--- RECORDS SUPPLIED Enclosed Below ---
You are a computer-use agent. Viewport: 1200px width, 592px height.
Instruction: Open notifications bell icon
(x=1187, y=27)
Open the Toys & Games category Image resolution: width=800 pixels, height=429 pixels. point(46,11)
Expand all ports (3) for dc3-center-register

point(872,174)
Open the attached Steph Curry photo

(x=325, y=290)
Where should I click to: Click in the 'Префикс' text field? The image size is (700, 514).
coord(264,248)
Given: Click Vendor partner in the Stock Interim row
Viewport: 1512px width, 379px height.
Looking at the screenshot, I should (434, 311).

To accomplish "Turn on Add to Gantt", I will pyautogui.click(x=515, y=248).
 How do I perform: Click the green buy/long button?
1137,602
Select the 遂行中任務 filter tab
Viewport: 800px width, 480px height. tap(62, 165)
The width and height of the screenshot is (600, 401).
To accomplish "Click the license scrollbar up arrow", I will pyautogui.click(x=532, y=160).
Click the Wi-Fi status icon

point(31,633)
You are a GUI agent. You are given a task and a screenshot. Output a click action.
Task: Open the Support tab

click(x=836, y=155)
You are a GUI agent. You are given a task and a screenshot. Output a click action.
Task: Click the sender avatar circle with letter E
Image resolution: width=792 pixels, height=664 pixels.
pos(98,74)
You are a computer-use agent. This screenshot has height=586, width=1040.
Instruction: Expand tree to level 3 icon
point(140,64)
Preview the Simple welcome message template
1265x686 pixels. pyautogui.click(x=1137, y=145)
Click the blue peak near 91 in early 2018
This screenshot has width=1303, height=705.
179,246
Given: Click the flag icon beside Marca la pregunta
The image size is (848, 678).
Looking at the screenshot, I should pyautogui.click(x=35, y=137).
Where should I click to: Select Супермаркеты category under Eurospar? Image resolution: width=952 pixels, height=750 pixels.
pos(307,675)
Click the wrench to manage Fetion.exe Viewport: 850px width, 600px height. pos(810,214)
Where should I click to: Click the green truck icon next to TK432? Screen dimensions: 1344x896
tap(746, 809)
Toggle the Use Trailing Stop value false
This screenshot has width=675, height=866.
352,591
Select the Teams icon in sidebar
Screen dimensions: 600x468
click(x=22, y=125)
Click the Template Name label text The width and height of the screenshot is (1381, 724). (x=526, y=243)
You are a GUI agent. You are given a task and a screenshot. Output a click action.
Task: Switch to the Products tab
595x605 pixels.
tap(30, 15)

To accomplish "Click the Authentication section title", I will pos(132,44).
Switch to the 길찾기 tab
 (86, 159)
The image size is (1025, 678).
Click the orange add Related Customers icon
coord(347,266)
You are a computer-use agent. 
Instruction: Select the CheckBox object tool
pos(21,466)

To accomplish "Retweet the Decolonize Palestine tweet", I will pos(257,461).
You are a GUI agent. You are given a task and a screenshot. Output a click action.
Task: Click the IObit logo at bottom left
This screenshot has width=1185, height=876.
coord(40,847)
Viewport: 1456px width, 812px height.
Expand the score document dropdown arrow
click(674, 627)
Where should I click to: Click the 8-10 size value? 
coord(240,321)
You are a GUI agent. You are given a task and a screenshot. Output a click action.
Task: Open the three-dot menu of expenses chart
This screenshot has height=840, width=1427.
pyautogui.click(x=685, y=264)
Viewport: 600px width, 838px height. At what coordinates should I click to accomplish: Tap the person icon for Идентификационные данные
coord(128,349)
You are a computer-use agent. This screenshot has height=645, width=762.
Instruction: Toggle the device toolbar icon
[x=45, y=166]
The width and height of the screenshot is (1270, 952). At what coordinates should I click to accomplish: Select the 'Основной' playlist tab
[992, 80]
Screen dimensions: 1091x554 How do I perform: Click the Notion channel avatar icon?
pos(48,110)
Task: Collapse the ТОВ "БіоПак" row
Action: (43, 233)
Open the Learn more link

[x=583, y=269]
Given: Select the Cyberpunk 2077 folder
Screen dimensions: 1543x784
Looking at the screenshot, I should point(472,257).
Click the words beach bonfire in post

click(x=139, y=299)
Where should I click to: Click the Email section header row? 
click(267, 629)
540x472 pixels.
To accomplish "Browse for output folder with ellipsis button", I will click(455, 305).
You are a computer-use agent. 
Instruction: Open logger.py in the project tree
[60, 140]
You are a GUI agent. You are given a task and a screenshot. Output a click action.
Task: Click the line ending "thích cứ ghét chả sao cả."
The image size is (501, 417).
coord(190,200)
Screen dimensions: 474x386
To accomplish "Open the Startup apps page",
--- End of Enclosed RECORDS SUPPLIED ---
▶ [THE TASK]
The records above are to be given again in full, exactly as written.

▶ [EXERCISE OUTPUT]
You are a computer-use agent. Viewport: 1200px width, 592px height.
Instruction: Open notifications bell icon
(x=1187, y=27)
Open the Toys & Games category Image resolution: width=800 pixels, height=429 pixels. point(46,11)
Expand all ports (3) for dc3-center-register

point(872,174)
Open the attached Steph Curry photo

(x=325, y=290)
Where should I click to: Click in the 'Префикс' text field? The image size is (700, 514).
coord(264,248)
Given: Click Vendor partner in the Stock Interim row
Viewport: 1512px width, 379px height.
Looking at the screenshot, I should (434, 311).

To accomplish "Turn on Add to Gantt", I will pyautogui.click(x=515, y=248).
 How do I perform: Click the green buy/long button?
1137,602
Select the 遂行中任務 filter tab
Viewport: 800px width, 480px height. tap(62, 165)
The width and height of the screenshot is (600, 401).
To accomplish "Click the license scrollbar up arrow", I will pyautogui.click(x=532, y=160).
Click the Wi-Fi status icon

point(31,633)
You are a GUI agent. You are given a task and a screenshot. Output a click action.
Task: Open the Support tab

click(x=836, y=155)
You are a GUI agent. You are given a task and a screenshot. Output a click action.
Task: Click the sender avatar circle with letter E
Image resolution: width=792 pixels, height=664 pixels.
pos(98,74)
You are a computer-use agent. This screenshot has height=586, width=1040.
Instruction: Expand tree to level 3 icon
point(140,64)
Preview the Simple welcome message template
1265x686 pixels. pyautogui.click(x=1137, y=145)
Click the blue peak near 91 in early 2018
This screenshot has width=1303, height=705.
179,246
Given: Click the flag icon beside Marca la pregunta
The image size is (848, 678).
Looking at the screenshot, I should pyautogui.click(x=35, y=137).
Where should I click to: Select Супермаркеты category under Eurospar? Image resolution: width=952 pixels, height=750 pixels.
pos(307,675)
Click the wrench to manage Fetion.exe Viewport: 850px width, 600px height. pos(810,214)
Where should I click to: Click the green truck icon next to TK432? Screen dimensions: 1344x896
tap(746, 809)
Toggle the Use Trailing Stop value false
This screenshot has width=675, height=866.
352,591
Select the Teams icon in sidebar
Screen dimensions: 600x468
click(x=22, y=125)
Click the Template Name label text The width and height of the screenshot is (1381, 724). (x=526, y=243)
You are a GUI agent. You are given a task and a screenshot. Output a click action.
Task: Switch to the Products tab
595x605 pixels.
tap(30, 15)

To accomplish "Click the Authentication section title", I will pos(132,44).
Switch to the 길찾기 tab
 (86, 159)
The image size is (1025, 678).
Click the orange add Related Customers icon
coord(347,266)
You are a computer-use agent. 
Instruction: Select the CheckBox object tool
pos(21,466)

To accomplish "Retweet the Decolonize Palestine tweet", I will pos(257,461).
You are a GUI agent. You are given a task and a screenshot. Output a click action.
Task: Click the IObit logo at bottom left
This screenshot has width=1185, height=876.
coord(40,847)
Viewport: 1456px width, 812px height.
Expand the score document dropdown arrow
click(674, 627)
Where should I click to: Click the 8-10 size value? 
coord(240,321)
You are a GUI agent. You are given a task and a screenshot. Output a click action.
Task: Open the three-dot menu of expenses chart
This screenshot has height=840, width=1427.
pyautogui.click(x=685, y=264)
Viewport: 600px width, 838px height. At what coordinates should I click to accomplish: Tap the person icon for Идентификационные данные
coord(128,349)
You are a computer-use agent. This screenshot has height=645, width=762.
Instruction: Toggle the device toolbar icon
[x=45, y=166]
The width and height of the screenshot is (1270, 952). At what coordinates should I click to accomplish: Select the 'Основной' playlist tab
[992, 80]
Screen dimensions: 1091x554 How do I perform: Click the Notion channel avatar icon?
pos(48,110)
Task: Collapse the ТОВ "БіоПак" row
Action: (43, 233)
Open the Learn more link

[x=583, y=269]
Given: Select the Cyberpunk 2077 folder
Screen dimensions: 1543x784
Looking at the screenshot, I should point(472,257).
Click the words beach bonfire in post

click(x=139, y=299)
Where should I click to: Click the Email section header row? 
click(267, 629)
540x472 pixels.
To accomplish "Browse for output folder with ellipsis button", I will click(455, 305).
You are a computer-use agent. 
Instruction: Open logger.py in the project tree
[60, 140]
You are a GUI agent. You are given a task and a screenshot. Output a click action.
Task: Click the line ending "thích cứ ghét chả sao cả."
The image size is (501, 417).
coord(190,200)
Screen dimensions: 474x386
To accomplish "Open the Startup apps page",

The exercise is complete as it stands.